The expression is $$(36/49)^{3/2}$$. The exponent $$3/2$$ means two things: the denominator, 2, indicates taking the square root, and the numerator, 3, indicates raising the result to the power of 3. So, we first find the square root of $$36/49$$, and then we cube the result.

**step2** Finding the square root of the numerator

To find the square root of $$36/49$$, we first find the square root of the numerator, which is 36. We need to find a number that, when multiplied by itself, equals 36. We know that $$6 \times 6 = 36$$. So, the square root of 36 is 6.

**step3** Finding the square root of the denominator

Next, we find the square root of the denominator, which is 49. We need to find a number that, when multiplied by itself, equals 49. We know that $$7 \times 7 = 49$$. So, the square root of 49 is 7.

**step4** Calculating the square root of the fraction

Now that we have the square root of the numerator and the denominator, we can find the square root of the fraction $$36/49$$. The square root of $$36/49$$ is $$\frac{\text{square root of } 36}{\text{square root of } 49} = \frac{6}{7}$$.

**step5** Cubing the result

The final part of the exponent is to raise the result from the previous step to the power of 3. This means we need to multiply $$\frac{6}{7}$$ by itself three times: $$(\frac{6}{7})^3 = \frac{6}{7} \times \frac{6}{7} \times \frac{6}{7}$$.
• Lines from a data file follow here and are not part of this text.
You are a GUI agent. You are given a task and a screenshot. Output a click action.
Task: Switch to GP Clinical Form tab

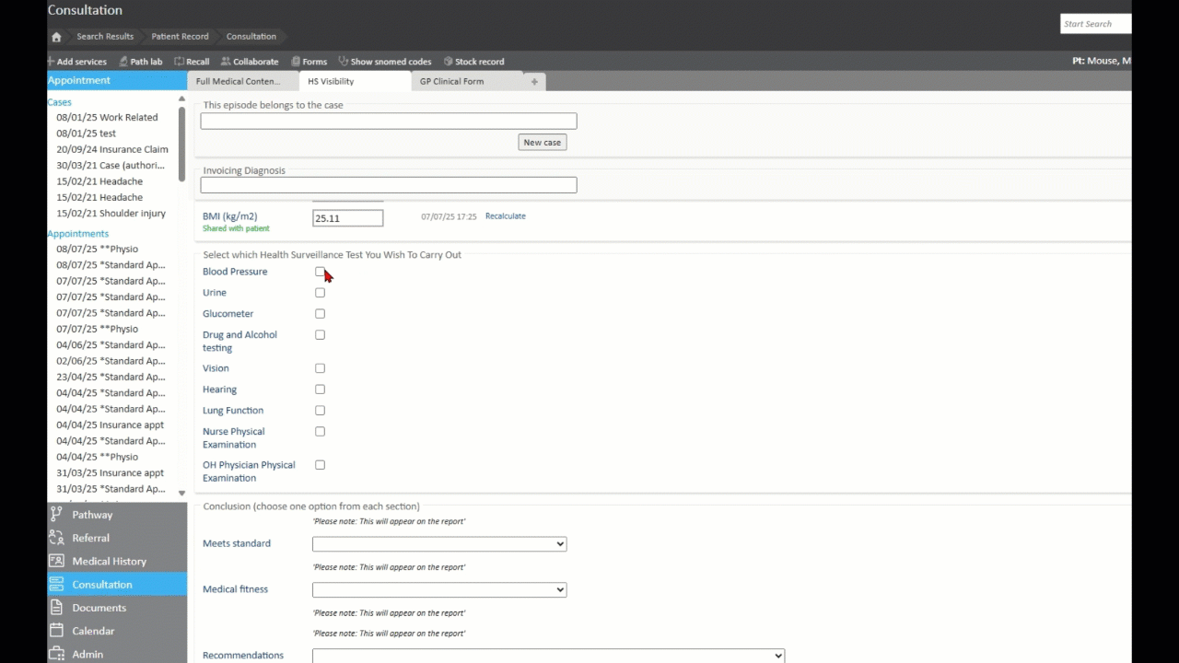point(451,82)
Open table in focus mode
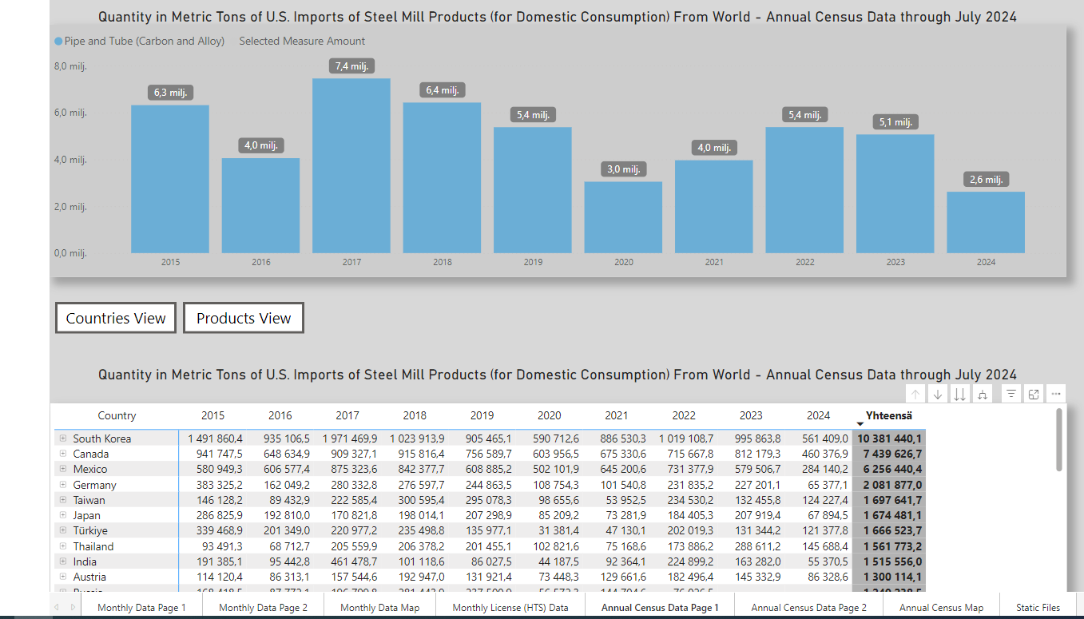 tap(1034, 394)
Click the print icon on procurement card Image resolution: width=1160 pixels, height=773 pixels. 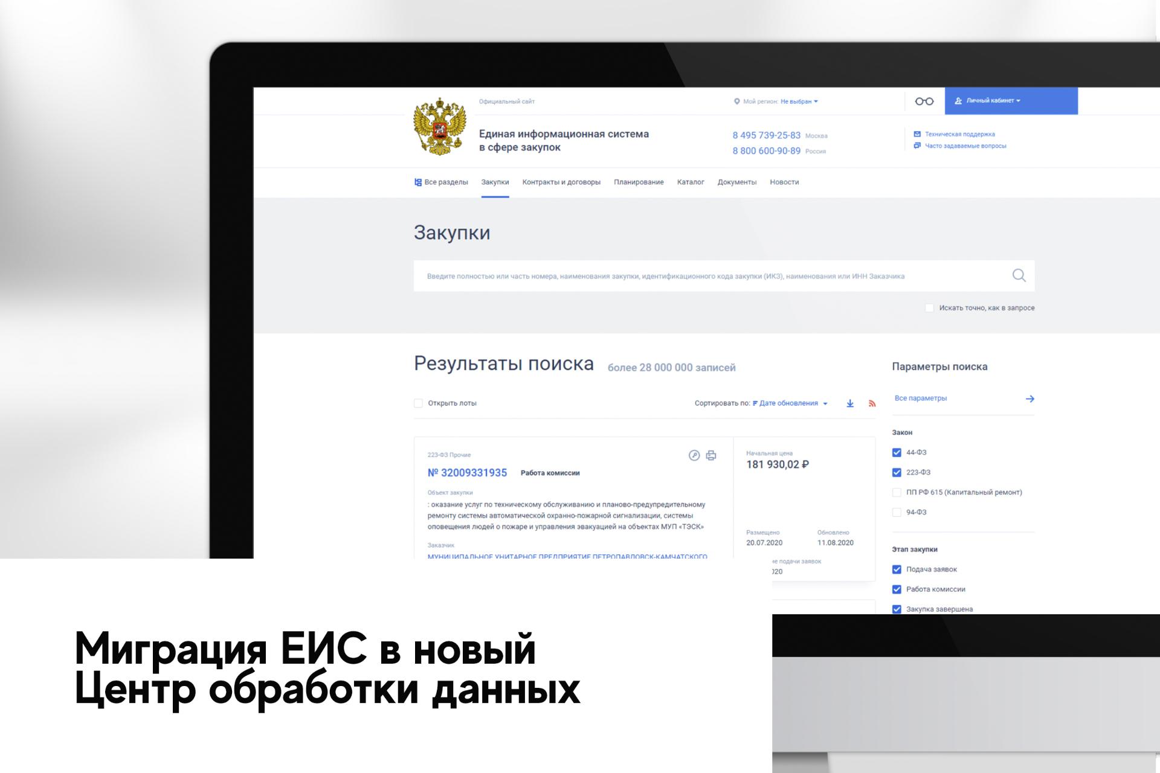point(711,455)
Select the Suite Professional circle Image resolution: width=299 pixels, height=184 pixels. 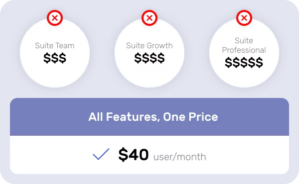click(x=244, y=53)
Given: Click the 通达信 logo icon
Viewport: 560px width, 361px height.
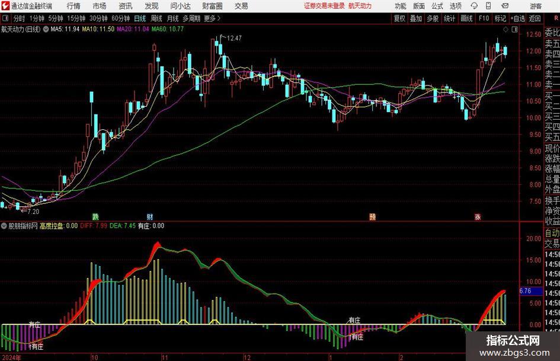Looking at the screenshot, I should [x=5, y=6].
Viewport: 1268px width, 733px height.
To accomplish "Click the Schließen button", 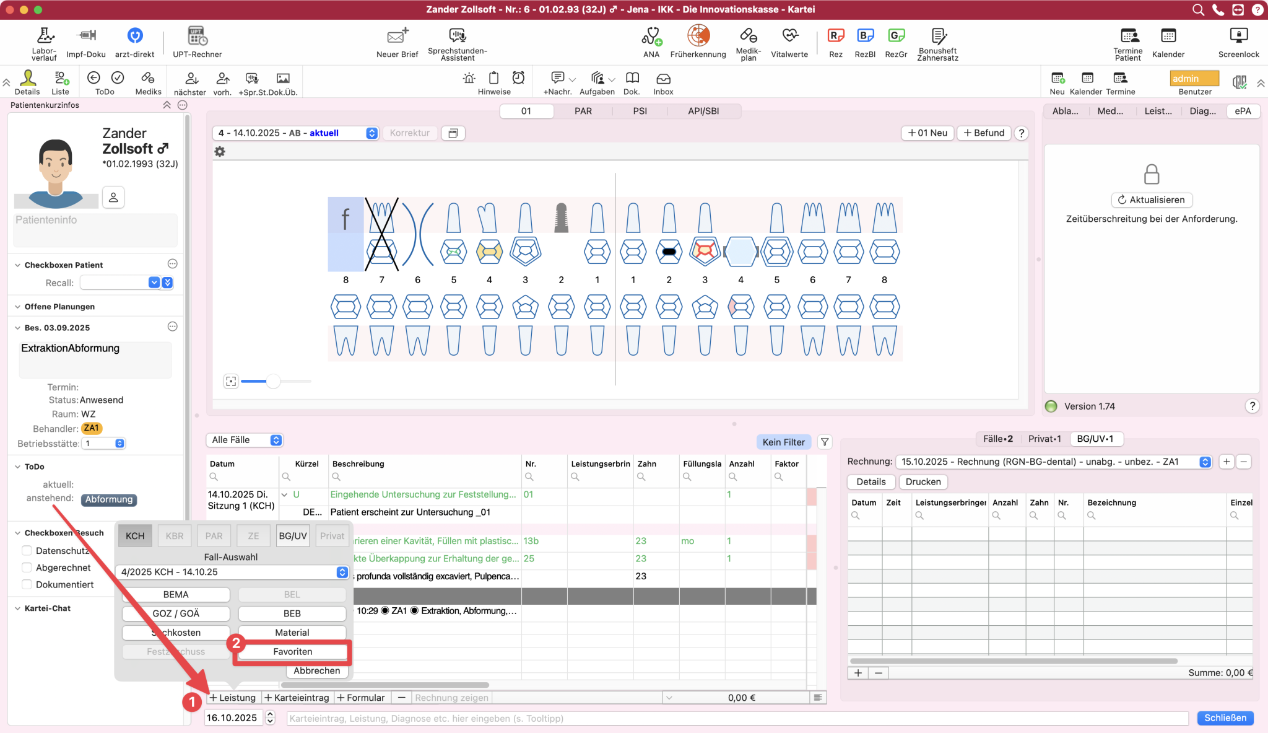I will (1225, 718).
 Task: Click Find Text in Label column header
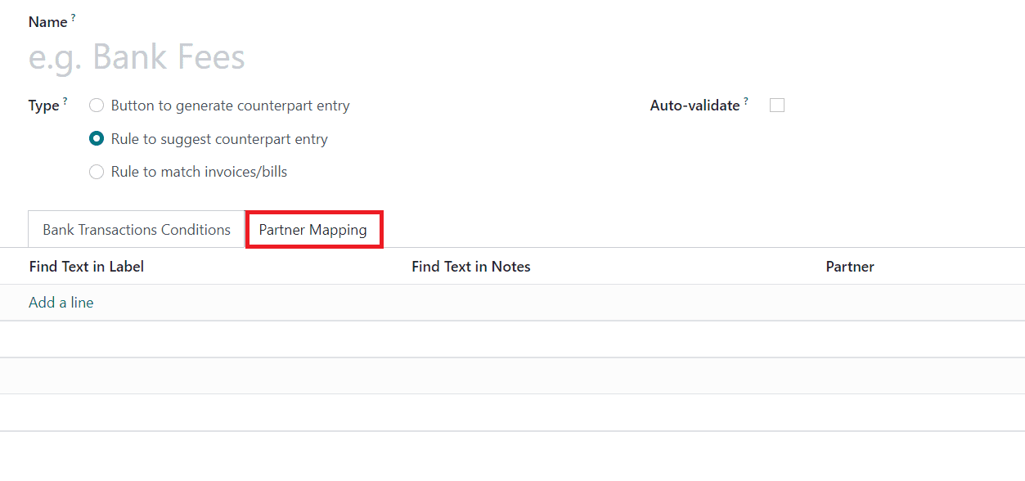(87, 267)
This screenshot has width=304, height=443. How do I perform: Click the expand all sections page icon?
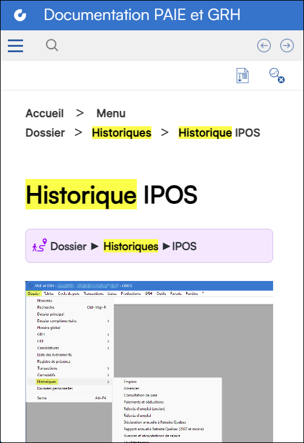point(242,76)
**step6** Multiplying the numerators

To multiply the fractions, we multiply the numerators together: $$6 \times 6 \times 6$$.
$$6 \times 6 = 36$$
$$36 \times 6 = 216$$
So, the new numerator is 216.

**step7** Multiplying the denominators

Next, we multiply the denominators together: $$7 \times 7 \times 7$$.
$$7 \times 7 = 49$$
$$49 \times 7 = 343$$
So, the new denominator is 343.

**step8** Stating the final answer

Combining the new numerator and denominator, the final answer is $$\frac{216}{343}$$.